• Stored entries
[Start of section]

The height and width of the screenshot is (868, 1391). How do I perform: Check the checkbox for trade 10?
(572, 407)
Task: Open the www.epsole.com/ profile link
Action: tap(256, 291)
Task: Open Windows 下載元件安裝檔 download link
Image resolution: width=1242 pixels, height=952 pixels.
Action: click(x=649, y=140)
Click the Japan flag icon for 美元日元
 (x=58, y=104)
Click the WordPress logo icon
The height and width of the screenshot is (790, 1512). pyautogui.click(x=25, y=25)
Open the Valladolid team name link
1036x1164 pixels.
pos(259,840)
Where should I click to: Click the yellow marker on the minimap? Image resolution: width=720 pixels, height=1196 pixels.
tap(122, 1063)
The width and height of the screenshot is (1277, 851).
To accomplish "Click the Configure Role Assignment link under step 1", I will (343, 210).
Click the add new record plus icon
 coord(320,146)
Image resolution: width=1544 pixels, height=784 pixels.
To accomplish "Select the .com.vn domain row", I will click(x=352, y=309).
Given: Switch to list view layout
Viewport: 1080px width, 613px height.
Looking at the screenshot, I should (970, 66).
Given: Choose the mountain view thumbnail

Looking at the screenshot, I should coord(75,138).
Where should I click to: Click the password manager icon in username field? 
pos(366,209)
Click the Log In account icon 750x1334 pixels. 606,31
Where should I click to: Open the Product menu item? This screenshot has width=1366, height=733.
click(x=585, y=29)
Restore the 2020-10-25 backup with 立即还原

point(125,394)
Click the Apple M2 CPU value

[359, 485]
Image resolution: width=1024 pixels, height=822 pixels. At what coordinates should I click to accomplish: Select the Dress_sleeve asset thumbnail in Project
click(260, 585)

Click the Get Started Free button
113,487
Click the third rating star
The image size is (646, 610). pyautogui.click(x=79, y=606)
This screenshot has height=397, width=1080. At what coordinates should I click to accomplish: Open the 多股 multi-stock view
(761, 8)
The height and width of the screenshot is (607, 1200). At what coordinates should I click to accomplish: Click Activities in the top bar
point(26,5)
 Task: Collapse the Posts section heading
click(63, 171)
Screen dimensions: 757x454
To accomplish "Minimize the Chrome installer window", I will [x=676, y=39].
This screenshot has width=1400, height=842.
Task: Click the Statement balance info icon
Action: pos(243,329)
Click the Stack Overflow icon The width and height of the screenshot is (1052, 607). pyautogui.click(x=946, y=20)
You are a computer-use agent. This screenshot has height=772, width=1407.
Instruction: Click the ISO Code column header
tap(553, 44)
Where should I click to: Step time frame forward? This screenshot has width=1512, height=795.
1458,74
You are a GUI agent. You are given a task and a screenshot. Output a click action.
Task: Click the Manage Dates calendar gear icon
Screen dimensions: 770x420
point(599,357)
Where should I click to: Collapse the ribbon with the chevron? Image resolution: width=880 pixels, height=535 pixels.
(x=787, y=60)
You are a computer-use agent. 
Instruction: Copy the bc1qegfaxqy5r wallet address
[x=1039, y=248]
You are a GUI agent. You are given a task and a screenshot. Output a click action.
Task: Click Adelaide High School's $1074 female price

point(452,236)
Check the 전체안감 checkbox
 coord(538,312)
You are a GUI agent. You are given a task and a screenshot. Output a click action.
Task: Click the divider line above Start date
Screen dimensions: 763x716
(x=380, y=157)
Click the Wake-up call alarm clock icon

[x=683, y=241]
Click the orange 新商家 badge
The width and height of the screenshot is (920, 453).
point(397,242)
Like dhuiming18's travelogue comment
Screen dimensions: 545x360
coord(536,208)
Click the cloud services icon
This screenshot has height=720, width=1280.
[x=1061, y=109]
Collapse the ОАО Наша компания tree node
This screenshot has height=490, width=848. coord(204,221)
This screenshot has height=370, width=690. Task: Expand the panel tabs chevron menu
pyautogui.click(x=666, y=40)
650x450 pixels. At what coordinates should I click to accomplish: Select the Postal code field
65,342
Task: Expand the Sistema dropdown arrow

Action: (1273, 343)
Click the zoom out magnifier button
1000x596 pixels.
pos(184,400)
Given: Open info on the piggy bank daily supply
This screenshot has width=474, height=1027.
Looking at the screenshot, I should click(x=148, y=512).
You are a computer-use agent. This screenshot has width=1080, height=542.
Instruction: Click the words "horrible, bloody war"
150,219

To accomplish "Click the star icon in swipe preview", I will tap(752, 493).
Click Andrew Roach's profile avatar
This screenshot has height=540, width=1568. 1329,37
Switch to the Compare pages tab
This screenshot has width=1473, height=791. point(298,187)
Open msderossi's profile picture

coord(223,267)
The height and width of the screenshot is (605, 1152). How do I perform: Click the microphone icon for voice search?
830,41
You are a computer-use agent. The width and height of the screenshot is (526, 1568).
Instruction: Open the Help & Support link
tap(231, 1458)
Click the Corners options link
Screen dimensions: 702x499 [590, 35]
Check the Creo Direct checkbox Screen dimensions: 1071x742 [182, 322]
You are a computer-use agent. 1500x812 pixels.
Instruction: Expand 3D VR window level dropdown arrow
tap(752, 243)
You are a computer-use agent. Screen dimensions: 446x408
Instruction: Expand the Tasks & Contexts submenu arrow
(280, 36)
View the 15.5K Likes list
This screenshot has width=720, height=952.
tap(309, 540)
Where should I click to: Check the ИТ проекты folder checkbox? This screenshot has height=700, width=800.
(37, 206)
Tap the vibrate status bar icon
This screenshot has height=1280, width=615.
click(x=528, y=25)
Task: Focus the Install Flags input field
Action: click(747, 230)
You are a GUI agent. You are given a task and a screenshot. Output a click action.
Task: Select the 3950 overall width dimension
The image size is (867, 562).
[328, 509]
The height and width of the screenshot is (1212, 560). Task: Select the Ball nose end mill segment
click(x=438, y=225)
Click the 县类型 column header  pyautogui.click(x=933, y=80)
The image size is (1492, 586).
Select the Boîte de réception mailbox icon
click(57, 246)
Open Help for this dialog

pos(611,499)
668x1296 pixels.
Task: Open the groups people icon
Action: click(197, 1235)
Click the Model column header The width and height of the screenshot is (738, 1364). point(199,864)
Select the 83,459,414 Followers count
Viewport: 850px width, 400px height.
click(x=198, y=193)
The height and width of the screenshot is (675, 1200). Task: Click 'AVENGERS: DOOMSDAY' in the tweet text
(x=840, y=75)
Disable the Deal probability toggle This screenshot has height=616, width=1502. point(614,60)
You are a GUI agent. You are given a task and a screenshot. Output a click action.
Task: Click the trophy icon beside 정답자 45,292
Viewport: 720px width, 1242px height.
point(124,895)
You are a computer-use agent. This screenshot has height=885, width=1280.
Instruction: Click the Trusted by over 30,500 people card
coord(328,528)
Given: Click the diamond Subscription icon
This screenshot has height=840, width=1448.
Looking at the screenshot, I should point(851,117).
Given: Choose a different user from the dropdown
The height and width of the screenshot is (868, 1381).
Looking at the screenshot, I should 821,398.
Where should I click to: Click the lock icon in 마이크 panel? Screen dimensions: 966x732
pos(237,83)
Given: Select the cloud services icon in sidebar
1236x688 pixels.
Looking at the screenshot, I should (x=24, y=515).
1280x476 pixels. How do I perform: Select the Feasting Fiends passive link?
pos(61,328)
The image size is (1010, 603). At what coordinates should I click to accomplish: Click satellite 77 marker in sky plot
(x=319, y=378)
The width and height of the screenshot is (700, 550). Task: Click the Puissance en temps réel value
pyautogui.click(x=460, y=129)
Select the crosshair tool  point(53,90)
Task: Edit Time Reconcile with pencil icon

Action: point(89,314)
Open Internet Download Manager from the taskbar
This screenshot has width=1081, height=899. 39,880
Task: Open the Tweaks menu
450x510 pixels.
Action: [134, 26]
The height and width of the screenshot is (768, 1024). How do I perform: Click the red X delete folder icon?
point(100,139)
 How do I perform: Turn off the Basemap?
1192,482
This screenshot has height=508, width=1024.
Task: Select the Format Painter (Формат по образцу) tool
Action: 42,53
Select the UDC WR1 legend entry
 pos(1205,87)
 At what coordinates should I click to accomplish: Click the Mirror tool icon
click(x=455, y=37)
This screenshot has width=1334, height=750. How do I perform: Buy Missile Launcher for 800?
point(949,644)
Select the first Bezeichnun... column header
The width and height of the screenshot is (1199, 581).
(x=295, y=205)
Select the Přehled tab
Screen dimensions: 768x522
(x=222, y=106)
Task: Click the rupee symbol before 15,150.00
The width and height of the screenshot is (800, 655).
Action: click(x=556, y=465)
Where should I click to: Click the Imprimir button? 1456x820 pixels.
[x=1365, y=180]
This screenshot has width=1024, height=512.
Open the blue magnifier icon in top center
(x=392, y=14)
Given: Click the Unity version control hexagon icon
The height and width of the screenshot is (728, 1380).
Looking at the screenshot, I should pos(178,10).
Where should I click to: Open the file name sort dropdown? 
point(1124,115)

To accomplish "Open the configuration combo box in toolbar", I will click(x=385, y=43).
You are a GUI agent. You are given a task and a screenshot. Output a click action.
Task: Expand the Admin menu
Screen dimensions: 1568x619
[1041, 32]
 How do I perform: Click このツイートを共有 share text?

[End of section]

• Work to complete
Of all the lines above, count the ones that include the string "computer" and give the number alone.

• Task result
7